#### INFORMATION SHOWN
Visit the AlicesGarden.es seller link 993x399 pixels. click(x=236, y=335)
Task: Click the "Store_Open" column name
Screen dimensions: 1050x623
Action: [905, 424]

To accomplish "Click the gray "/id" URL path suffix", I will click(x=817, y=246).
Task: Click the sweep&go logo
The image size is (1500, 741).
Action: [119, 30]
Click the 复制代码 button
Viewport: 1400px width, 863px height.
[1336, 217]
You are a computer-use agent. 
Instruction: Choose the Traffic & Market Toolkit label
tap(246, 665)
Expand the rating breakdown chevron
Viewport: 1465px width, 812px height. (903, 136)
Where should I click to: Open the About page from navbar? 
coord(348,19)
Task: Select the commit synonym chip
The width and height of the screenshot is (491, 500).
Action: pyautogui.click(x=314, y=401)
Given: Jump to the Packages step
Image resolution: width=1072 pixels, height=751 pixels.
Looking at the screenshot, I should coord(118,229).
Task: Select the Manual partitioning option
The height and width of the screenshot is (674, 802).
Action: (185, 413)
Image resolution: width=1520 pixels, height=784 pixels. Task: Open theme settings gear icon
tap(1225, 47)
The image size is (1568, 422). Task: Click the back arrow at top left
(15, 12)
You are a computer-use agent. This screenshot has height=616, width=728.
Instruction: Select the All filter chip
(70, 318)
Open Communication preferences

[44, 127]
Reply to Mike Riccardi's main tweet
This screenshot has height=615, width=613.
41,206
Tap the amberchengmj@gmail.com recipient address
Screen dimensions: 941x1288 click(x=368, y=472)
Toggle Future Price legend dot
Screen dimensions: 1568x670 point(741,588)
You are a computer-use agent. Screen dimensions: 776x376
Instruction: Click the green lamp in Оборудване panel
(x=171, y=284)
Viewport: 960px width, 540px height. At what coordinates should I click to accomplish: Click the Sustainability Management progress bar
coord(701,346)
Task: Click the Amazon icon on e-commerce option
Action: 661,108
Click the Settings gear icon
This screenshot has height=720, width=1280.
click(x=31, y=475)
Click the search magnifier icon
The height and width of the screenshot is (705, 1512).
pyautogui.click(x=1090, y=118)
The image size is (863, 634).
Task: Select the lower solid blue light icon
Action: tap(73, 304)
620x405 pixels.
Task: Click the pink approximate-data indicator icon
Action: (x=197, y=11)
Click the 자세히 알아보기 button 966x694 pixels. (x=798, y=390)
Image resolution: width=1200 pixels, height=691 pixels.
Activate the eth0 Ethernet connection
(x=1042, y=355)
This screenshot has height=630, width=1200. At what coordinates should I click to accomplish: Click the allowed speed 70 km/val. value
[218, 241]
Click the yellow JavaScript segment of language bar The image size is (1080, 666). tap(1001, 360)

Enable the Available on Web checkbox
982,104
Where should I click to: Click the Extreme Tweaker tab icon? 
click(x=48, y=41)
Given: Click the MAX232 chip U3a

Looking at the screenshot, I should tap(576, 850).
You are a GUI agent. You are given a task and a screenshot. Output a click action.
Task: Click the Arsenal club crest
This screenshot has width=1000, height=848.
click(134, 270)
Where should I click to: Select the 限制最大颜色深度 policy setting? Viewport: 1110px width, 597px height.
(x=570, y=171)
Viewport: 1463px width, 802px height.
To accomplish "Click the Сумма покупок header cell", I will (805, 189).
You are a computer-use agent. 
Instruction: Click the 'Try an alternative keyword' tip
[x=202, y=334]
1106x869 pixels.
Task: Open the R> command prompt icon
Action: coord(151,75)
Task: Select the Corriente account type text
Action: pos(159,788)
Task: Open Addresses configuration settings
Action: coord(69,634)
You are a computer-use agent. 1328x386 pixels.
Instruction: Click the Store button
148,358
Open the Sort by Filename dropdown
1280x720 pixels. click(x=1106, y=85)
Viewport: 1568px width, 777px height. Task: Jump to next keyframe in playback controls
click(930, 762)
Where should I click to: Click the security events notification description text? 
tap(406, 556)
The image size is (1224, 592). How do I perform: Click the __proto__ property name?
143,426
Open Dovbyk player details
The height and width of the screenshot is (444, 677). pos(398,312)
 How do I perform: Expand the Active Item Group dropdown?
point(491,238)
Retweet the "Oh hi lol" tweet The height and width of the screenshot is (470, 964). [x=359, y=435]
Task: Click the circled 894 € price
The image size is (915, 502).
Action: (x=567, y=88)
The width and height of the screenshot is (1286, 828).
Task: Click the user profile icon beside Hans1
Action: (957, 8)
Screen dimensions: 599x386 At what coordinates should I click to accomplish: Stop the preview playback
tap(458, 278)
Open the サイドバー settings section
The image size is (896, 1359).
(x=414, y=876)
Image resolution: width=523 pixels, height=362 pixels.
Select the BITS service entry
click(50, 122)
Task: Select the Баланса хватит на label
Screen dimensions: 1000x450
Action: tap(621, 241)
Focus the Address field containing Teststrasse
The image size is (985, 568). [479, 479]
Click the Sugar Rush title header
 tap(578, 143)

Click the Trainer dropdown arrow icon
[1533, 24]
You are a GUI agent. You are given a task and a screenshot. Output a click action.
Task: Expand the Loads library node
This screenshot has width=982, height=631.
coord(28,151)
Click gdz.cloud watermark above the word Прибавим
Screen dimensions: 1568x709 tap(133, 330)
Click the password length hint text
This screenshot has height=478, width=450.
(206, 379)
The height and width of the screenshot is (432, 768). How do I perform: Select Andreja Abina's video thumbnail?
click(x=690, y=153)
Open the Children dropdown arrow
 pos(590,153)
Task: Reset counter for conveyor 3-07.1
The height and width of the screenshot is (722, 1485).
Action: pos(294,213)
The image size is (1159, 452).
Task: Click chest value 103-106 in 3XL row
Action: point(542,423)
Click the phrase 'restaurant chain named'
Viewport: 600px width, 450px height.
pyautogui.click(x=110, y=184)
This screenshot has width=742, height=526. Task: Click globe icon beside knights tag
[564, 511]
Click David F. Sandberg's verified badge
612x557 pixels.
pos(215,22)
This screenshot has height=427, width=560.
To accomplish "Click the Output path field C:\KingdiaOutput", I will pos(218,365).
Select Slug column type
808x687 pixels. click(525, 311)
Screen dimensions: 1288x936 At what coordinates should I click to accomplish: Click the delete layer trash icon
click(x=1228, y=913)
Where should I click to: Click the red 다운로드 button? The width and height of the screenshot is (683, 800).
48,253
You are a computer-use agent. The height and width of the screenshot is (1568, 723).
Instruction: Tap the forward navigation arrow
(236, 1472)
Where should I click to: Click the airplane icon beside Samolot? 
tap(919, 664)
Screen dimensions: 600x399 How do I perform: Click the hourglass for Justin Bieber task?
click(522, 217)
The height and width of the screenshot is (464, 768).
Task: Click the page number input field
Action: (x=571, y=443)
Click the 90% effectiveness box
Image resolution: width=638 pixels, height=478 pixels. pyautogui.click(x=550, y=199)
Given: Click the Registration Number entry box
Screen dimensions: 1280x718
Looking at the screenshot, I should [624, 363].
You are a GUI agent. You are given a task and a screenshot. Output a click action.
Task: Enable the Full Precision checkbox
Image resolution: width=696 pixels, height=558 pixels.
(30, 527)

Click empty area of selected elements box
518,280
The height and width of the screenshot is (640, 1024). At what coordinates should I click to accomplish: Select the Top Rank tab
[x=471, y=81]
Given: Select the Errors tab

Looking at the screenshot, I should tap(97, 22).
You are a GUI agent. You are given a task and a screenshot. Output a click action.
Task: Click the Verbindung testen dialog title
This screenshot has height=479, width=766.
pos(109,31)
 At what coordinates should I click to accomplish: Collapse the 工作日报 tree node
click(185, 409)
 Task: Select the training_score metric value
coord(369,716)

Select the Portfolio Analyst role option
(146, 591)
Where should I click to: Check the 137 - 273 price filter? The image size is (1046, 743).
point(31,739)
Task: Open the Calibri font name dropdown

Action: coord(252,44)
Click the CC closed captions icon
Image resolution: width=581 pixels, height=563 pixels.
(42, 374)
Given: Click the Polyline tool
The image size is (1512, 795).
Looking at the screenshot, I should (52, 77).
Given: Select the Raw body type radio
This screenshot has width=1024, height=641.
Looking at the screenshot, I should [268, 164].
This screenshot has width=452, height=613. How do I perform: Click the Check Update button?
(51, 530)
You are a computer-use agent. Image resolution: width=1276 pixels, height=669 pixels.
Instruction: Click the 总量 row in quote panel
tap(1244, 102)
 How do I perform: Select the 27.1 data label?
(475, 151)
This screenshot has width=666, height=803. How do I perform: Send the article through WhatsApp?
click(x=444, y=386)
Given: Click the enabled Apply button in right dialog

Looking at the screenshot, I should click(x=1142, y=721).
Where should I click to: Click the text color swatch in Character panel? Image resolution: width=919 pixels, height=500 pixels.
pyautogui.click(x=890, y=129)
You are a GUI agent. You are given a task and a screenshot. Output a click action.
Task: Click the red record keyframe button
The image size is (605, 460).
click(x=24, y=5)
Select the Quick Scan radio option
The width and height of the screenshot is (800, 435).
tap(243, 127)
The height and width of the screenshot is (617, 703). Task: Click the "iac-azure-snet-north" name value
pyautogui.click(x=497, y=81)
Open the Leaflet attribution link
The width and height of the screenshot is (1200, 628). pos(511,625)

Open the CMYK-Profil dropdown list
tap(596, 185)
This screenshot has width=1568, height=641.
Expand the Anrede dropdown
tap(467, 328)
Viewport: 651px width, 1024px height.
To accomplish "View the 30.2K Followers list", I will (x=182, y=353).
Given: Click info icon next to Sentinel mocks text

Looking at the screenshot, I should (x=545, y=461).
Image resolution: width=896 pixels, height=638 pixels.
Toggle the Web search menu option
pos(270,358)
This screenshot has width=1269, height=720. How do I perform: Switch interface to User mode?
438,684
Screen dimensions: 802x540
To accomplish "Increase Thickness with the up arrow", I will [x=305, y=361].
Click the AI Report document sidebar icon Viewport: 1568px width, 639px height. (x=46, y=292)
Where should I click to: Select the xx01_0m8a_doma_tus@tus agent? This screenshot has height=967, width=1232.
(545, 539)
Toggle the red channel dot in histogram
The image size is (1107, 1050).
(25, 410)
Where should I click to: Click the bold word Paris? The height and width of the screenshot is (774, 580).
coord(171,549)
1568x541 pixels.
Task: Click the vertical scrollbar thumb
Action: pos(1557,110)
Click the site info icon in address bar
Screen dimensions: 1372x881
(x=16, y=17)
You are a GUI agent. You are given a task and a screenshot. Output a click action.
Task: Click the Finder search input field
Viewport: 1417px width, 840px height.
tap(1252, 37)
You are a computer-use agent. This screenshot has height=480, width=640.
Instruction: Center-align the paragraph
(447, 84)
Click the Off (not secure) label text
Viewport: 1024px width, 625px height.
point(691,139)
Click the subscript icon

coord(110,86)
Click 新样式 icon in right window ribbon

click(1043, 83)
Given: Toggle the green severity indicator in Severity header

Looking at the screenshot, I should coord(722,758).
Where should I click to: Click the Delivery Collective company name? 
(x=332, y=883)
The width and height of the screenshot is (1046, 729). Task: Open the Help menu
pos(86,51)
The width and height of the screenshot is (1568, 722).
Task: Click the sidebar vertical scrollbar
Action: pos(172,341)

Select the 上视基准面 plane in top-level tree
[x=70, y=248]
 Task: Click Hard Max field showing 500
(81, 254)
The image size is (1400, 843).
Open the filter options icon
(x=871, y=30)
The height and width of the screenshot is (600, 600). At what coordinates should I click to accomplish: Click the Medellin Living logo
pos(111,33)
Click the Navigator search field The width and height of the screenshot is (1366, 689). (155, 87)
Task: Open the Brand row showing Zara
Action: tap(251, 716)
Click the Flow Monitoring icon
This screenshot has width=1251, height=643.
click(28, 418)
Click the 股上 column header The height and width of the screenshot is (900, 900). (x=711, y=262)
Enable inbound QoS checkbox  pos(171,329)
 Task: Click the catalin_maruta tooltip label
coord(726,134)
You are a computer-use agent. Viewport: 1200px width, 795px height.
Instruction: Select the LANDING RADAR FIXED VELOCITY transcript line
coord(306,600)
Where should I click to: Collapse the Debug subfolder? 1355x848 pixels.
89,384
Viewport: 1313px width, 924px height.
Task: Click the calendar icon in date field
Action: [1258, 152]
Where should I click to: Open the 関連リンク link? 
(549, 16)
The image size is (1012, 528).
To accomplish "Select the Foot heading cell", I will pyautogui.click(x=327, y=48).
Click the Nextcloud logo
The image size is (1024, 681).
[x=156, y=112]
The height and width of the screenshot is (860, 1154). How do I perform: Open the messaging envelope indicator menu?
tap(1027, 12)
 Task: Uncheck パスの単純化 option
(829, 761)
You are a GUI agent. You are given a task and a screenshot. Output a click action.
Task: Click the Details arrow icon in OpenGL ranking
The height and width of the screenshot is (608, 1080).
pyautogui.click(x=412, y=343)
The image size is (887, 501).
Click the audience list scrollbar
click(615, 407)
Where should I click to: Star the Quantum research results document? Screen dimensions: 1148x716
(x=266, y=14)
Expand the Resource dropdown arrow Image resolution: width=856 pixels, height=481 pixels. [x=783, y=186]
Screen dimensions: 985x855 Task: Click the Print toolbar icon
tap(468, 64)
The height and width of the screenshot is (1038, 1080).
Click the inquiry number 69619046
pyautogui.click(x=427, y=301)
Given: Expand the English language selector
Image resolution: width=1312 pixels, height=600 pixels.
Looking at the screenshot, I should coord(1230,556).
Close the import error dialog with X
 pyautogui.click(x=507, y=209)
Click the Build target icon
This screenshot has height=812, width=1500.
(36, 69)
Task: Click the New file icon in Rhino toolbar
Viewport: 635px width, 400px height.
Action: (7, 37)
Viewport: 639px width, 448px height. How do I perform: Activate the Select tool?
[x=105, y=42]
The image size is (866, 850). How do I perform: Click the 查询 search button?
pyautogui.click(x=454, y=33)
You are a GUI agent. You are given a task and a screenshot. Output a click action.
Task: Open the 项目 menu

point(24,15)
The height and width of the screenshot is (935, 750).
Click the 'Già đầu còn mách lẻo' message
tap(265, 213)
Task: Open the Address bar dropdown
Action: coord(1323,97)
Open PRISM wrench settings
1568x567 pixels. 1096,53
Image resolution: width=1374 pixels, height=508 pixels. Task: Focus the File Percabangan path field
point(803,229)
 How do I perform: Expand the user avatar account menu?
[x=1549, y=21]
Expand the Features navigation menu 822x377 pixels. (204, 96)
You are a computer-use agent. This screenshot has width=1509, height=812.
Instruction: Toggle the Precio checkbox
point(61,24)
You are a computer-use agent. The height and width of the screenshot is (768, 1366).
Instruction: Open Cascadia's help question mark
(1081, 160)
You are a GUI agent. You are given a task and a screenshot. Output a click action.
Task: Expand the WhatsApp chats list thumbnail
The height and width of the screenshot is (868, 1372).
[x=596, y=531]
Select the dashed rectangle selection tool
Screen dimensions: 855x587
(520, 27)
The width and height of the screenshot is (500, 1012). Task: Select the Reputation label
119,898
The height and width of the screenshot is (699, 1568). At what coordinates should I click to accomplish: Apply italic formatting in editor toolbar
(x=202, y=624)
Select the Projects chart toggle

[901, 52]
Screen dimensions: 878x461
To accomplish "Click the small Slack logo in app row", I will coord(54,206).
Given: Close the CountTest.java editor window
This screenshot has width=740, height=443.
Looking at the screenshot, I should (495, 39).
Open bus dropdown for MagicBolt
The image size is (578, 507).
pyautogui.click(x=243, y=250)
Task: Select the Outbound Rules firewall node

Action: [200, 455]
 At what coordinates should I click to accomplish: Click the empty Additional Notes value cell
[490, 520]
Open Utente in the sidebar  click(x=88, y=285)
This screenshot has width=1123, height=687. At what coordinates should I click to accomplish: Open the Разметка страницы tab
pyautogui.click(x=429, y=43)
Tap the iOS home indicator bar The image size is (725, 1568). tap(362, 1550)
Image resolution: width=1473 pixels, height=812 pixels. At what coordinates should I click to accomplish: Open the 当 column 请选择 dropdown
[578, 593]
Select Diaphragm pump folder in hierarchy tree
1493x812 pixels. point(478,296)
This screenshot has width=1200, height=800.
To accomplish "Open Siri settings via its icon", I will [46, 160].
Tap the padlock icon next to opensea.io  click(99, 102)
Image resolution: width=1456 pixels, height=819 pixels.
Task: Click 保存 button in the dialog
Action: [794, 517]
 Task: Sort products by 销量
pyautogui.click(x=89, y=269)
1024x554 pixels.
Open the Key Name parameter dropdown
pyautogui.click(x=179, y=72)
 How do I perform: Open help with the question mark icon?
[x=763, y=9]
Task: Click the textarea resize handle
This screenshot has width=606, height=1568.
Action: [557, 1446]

#### REQUIRED WORK
Write out every line of the listing that holds the word "language".

#### RESULT OF THIS EXERCISE
Click the yellow JavaScript segment of language bar The image size is (1080, 666). tap(1001, 360)
Given: Expand the English language selector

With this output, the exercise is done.